§ MATERIALS PROVIDED:
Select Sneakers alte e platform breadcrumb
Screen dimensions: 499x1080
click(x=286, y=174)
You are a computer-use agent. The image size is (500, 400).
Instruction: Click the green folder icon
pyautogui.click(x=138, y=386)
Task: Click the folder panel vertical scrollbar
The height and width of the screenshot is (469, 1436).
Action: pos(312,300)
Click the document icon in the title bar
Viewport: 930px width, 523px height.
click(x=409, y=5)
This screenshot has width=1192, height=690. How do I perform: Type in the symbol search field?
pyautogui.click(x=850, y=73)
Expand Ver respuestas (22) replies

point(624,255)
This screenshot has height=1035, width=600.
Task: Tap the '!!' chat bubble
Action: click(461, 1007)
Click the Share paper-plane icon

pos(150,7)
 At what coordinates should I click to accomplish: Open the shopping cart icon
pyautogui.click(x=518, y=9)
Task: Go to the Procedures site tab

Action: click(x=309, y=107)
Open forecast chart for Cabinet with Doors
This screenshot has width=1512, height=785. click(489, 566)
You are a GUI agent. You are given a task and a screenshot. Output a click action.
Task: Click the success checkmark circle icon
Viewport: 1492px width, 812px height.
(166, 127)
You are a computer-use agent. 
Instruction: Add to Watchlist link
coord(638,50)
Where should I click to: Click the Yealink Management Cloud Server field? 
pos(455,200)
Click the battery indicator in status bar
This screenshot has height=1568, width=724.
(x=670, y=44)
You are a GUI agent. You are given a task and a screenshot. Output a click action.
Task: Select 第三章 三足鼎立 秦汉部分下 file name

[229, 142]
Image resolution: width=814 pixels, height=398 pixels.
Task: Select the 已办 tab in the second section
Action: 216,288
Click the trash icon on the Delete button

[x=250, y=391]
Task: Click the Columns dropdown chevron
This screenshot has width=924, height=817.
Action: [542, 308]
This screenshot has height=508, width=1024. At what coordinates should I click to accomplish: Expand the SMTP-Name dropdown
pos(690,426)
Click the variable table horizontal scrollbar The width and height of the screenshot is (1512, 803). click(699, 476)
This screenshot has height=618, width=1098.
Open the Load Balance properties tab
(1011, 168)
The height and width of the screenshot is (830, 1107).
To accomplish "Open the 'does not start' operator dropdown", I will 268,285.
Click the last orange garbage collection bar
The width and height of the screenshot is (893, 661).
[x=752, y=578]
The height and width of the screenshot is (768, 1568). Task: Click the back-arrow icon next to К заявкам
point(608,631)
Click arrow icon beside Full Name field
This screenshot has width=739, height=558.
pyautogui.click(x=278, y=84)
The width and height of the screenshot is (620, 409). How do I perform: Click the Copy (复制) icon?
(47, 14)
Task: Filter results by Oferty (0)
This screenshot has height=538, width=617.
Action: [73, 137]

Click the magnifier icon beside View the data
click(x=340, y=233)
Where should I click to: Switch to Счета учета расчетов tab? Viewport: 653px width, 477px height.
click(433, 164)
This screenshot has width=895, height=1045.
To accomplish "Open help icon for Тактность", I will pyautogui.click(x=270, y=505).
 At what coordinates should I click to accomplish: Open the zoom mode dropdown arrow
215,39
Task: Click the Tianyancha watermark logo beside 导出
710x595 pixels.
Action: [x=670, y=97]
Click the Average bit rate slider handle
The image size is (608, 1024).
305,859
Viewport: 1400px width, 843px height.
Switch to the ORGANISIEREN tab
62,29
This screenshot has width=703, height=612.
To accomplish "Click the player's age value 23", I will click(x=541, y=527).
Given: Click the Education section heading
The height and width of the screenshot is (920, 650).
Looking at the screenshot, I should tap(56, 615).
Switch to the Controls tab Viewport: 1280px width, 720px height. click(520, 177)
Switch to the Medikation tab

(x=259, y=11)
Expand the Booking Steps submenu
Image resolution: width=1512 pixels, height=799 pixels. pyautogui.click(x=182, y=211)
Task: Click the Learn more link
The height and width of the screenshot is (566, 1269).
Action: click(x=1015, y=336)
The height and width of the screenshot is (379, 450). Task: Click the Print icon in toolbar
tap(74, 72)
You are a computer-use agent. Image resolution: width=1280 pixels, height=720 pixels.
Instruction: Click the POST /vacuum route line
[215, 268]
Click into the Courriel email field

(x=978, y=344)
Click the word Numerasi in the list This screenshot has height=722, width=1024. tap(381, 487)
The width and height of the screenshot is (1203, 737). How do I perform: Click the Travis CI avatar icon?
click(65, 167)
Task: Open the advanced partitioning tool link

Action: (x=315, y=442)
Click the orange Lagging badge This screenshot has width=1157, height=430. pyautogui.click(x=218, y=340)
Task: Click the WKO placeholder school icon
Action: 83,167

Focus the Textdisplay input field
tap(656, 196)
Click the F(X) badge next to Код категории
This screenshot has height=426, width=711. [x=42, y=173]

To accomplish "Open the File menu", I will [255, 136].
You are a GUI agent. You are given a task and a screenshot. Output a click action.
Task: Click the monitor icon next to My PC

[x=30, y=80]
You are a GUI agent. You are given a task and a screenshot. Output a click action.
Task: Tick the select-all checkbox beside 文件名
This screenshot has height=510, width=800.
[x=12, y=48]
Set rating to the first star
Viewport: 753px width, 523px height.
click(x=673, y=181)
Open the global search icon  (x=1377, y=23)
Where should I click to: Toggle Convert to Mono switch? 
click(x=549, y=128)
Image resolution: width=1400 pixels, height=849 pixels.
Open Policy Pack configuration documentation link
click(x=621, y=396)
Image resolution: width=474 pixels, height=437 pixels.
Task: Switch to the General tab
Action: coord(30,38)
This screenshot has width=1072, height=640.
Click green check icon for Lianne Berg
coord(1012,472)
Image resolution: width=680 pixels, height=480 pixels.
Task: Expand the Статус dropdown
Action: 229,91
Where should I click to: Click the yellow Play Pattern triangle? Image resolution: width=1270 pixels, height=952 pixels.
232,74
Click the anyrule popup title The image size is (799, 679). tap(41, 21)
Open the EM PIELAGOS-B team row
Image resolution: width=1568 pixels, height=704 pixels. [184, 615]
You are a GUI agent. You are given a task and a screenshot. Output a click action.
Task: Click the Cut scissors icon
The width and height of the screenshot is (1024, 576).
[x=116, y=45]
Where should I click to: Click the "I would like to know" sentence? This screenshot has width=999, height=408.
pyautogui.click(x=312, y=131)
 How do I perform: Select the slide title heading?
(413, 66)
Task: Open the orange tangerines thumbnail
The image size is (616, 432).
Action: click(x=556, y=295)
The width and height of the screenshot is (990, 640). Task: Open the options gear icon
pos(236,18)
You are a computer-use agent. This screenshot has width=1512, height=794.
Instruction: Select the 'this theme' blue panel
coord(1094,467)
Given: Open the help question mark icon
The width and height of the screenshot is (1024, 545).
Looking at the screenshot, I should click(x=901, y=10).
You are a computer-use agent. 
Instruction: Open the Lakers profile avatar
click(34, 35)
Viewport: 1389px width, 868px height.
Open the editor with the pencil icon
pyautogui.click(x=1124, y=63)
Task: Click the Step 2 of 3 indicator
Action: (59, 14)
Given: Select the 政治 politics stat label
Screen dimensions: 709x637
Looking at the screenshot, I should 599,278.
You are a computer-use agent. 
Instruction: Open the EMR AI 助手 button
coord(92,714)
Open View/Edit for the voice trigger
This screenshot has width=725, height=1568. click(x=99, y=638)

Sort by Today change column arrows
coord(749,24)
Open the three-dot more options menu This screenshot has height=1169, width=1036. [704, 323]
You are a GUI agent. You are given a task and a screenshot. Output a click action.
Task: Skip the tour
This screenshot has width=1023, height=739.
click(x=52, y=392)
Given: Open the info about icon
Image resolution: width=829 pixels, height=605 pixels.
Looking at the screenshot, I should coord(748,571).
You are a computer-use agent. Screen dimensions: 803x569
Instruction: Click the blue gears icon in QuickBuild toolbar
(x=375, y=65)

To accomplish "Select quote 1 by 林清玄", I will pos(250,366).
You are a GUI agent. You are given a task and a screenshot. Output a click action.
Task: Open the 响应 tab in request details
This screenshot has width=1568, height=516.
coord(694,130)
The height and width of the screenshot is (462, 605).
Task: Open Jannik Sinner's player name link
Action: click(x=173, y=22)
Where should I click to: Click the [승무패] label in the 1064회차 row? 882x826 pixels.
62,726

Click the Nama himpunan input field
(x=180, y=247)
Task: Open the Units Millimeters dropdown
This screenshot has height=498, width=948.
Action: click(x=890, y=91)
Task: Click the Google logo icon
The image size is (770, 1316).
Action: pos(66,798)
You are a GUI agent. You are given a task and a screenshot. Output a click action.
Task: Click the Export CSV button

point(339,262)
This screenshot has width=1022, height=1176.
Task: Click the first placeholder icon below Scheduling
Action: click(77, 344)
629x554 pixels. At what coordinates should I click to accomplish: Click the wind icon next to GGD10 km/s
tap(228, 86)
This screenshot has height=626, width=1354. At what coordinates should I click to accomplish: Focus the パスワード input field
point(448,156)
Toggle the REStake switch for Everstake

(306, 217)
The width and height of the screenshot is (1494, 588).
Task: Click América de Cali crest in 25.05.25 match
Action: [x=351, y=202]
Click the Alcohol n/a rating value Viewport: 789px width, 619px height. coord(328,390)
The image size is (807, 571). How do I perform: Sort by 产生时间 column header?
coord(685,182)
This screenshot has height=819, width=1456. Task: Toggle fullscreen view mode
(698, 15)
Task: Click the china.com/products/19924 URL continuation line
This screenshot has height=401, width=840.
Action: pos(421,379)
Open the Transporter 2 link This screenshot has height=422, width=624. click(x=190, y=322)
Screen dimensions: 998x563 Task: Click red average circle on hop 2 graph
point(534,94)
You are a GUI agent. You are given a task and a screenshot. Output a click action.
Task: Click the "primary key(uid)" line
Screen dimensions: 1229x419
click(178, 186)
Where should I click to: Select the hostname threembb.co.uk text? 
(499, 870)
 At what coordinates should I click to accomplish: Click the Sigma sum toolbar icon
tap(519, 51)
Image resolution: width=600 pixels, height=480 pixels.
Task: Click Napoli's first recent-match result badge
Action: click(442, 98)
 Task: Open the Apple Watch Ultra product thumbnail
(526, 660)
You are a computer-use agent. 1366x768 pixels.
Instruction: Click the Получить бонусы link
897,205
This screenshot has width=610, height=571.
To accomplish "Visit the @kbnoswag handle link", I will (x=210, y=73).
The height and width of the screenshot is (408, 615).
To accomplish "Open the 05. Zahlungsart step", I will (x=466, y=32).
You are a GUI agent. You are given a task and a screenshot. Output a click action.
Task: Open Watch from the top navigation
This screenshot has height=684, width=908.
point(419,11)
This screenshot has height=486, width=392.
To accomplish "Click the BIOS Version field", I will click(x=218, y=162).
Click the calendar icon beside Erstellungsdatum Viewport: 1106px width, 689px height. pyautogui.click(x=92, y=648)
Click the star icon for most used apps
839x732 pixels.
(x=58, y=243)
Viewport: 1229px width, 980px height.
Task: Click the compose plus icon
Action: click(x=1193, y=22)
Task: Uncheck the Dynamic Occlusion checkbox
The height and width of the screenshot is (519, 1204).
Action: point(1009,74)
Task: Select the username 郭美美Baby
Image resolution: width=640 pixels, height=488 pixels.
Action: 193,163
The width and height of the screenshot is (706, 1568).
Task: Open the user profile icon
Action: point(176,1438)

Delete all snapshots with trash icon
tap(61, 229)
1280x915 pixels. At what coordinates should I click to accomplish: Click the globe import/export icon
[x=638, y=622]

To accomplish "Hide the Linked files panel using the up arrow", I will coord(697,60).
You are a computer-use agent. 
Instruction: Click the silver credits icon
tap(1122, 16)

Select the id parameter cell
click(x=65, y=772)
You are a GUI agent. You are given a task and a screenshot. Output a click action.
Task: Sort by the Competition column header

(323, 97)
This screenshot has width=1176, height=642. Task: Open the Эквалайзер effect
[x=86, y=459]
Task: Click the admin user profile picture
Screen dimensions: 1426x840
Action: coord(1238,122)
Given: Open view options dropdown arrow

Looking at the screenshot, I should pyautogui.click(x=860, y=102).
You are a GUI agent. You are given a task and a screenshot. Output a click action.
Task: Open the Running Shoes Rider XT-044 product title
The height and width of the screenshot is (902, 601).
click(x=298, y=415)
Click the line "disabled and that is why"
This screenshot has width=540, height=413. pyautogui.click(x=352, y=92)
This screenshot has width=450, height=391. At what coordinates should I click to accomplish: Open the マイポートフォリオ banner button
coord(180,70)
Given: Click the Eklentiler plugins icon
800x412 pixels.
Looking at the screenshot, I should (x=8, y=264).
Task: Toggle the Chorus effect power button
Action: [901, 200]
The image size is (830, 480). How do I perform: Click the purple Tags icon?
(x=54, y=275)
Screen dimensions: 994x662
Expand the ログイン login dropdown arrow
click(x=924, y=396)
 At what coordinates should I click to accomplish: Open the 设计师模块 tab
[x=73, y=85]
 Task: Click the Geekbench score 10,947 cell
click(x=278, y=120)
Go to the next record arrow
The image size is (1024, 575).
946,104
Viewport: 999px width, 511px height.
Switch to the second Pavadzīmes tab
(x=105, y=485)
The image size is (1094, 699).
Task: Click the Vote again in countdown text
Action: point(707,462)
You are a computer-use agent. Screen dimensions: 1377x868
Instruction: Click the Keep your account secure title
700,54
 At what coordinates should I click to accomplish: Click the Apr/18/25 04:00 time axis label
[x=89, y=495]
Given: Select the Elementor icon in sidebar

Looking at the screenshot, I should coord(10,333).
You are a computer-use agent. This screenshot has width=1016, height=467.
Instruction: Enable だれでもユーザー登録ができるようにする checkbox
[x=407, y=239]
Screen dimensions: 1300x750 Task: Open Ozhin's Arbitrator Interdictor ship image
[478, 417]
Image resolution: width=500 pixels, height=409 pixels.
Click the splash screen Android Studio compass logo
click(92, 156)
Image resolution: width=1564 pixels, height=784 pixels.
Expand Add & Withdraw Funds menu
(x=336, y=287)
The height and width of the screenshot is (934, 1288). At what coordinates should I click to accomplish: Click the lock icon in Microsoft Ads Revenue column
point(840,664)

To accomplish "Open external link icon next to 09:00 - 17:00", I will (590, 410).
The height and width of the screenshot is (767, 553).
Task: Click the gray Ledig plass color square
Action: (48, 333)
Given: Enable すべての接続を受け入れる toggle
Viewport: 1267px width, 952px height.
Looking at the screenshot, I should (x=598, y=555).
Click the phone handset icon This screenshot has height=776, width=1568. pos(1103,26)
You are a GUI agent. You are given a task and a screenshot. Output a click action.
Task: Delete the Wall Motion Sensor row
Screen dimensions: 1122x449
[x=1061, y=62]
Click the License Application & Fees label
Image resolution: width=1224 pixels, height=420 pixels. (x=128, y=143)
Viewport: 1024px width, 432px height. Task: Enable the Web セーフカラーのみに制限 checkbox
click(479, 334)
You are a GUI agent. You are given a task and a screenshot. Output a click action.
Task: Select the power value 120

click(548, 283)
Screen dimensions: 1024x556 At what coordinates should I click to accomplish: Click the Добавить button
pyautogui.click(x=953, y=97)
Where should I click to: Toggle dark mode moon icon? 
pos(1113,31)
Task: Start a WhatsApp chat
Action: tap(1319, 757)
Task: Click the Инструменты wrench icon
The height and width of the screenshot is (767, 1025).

§ TASK REQUIREMENTS:
Give the count of lines in the material containing "computer". The reply is that number alone.

§ FINISHED EXERCISE:
11